Following the RPM code implementation, the DMPAG was instrumental in developing and refining the parallel set of codes for the gap in CPT coding for remote therapeutic monitoring (RTM) technologies. These RTM codes are new enough that, to date, the utilization data for the RTM codes is limited.

Another example of a code born of the DMPAG’s efforts allows for reimbursement for so-called e-consults, where a clinician (often a primary care clinician) sends relevant information about a complex case to a specialist. The specialist can now be reimbursed for that activity. Fig. 2 illustrates the growth in the utilization of those codes.

Fig. 2: CPT codes of Interprofessional telephone/ internet/ EHR consultation.
figure 2

The CPT codes are defined as: 99451: Interprofessional telephone/internet/electronic health record assessment and management service provided by a consultative physician, including a written report to the patient’s treating/requesting physician or other qualified health care professional, 5 min or more of medical consultative time; 99452: Interprofessional telephone/internet/electronic health record referral service(s) provided by a treating/requesting physician or other qualified health care professional, 30 min.

Since DMPAG’s initiation in 2016, digital therapeutics, artificial intelligence (sometimes referred to as augmented intelligence), and other digital innovations have reached the marketplace and the AMA has attempted to resolve the complexity of appropriate reimbursement for digital medicine. The DMPAG has taken its moniker of ‘digital medicine’ seriously and not focused simply on telehealth and remote care. A recent example of another foray into technology-related reimbursement has been efforts to create a taxonomy for using augmented intelligence in healthcare delivery (Table 2).

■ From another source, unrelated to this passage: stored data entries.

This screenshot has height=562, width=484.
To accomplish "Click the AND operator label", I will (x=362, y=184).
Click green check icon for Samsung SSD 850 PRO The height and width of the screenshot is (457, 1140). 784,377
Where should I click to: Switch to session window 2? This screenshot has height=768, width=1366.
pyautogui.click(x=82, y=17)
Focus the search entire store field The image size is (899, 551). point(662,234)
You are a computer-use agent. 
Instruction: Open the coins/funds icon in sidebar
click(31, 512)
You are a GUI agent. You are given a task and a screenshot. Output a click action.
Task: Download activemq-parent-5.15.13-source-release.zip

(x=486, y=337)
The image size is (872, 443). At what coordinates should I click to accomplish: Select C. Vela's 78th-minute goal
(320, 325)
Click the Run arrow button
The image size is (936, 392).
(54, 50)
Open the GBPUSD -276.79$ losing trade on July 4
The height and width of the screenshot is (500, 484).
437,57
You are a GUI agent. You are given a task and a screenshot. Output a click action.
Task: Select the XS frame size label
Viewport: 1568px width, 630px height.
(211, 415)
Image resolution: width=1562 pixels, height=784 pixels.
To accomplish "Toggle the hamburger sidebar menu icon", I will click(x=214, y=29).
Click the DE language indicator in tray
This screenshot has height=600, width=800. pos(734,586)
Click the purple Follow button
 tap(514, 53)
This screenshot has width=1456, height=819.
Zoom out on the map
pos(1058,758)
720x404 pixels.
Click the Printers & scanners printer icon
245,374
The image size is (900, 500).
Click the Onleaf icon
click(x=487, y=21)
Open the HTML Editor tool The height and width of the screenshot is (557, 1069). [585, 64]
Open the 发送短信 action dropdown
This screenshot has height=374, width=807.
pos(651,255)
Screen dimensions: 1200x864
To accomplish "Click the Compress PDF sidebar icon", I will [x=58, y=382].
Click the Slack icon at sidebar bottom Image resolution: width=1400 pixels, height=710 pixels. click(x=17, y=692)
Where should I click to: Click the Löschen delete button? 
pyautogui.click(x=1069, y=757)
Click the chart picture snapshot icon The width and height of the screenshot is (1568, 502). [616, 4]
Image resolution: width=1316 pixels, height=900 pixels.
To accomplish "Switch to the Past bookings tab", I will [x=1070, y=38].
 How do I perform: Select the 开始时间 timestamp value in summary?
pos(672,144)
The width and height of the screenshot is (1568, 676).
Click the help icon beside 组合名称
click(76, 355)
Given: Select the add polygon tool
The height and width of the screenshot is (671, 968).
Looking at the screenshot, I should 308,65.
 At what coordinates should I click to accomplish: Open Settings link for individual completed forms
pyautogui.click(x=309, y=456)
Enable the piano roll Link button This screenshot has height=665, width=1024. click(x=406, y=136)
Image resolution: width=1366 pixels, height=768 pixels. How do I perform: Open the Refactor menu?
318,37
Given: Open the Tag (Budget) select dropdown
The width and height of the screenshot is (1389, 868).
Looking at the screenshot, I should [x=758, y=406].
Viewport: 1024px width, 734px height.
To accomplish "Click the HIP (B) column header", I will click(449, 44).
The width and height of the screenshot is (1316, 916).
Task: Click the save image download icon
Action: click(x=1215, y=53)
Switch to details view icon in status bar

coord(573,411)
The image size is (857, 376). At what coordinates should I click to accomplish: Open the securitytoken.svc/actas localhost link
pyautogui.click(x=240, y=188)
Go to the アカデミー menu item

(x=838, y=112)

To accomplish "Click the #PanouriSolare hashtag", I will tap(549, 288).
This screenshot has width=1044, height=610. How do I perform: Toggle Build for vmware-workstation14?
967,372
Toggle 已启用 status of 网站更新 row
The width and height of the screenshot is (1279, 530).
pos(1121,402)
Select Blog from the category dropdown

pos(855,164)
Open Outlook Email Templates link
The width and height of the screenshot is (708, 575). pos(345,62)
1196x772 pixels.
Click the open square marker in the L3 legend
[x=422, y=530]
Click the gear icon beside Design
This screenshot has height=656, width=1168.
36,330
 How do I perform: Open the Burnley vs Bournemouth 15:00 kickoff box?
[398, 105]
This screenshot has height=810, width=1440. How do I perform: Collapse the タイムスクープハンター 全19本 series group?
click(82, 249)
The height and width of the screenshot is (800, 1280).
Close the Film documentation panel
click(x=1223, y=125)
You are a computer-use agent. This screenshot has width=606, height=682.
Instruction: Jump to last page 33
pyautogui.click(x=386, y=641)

Table 2 Taxonomy for the use of augmented intelligence in healthcare.

What makes the DMPAG successful? The group formed a productive culture and chemistry early on. The AMA has devoted tremendous resources to giving the group a perspective on upcoming challenges in digital medicine payment and the tools needed to gather the data required to make thoughtful policy recommendations.

What is in the future for the DMPAG? The AMA has expressed enthusiasm to continue convening the group. While many of the goals we set out initially have been achieved, we’ve come upon a phase of challenging work that will continue into the coming years. This work is partially opportunistic. The DMPAG is forming several partnerships with adjacent digital medicine advocacy groups and regularly hearing from digital medicine commercial entities who recognize coding gaps as they scale their business models. The other part of the work of the DMPAG is deliberate and involves a foray into understanding how to reimburse for a series of technologies that are intended to improve quality outcomes and safety of patient care while increasing physician efficiency. CPT code values are calculated based on three dimensions: the complexity of medical decision-making, time spent, and practice expense. Tools such as augmented intelligence and digital therapeutics improve some aspects of care delivery by automating work previously done by people. As we determine how to value these services as they are integrated into care delivery, we are working to resolve how to facilitate payment mechanisms for providers when they do less work or, conversely, the increased provider work as a result of more information available to consider for the care of the patient.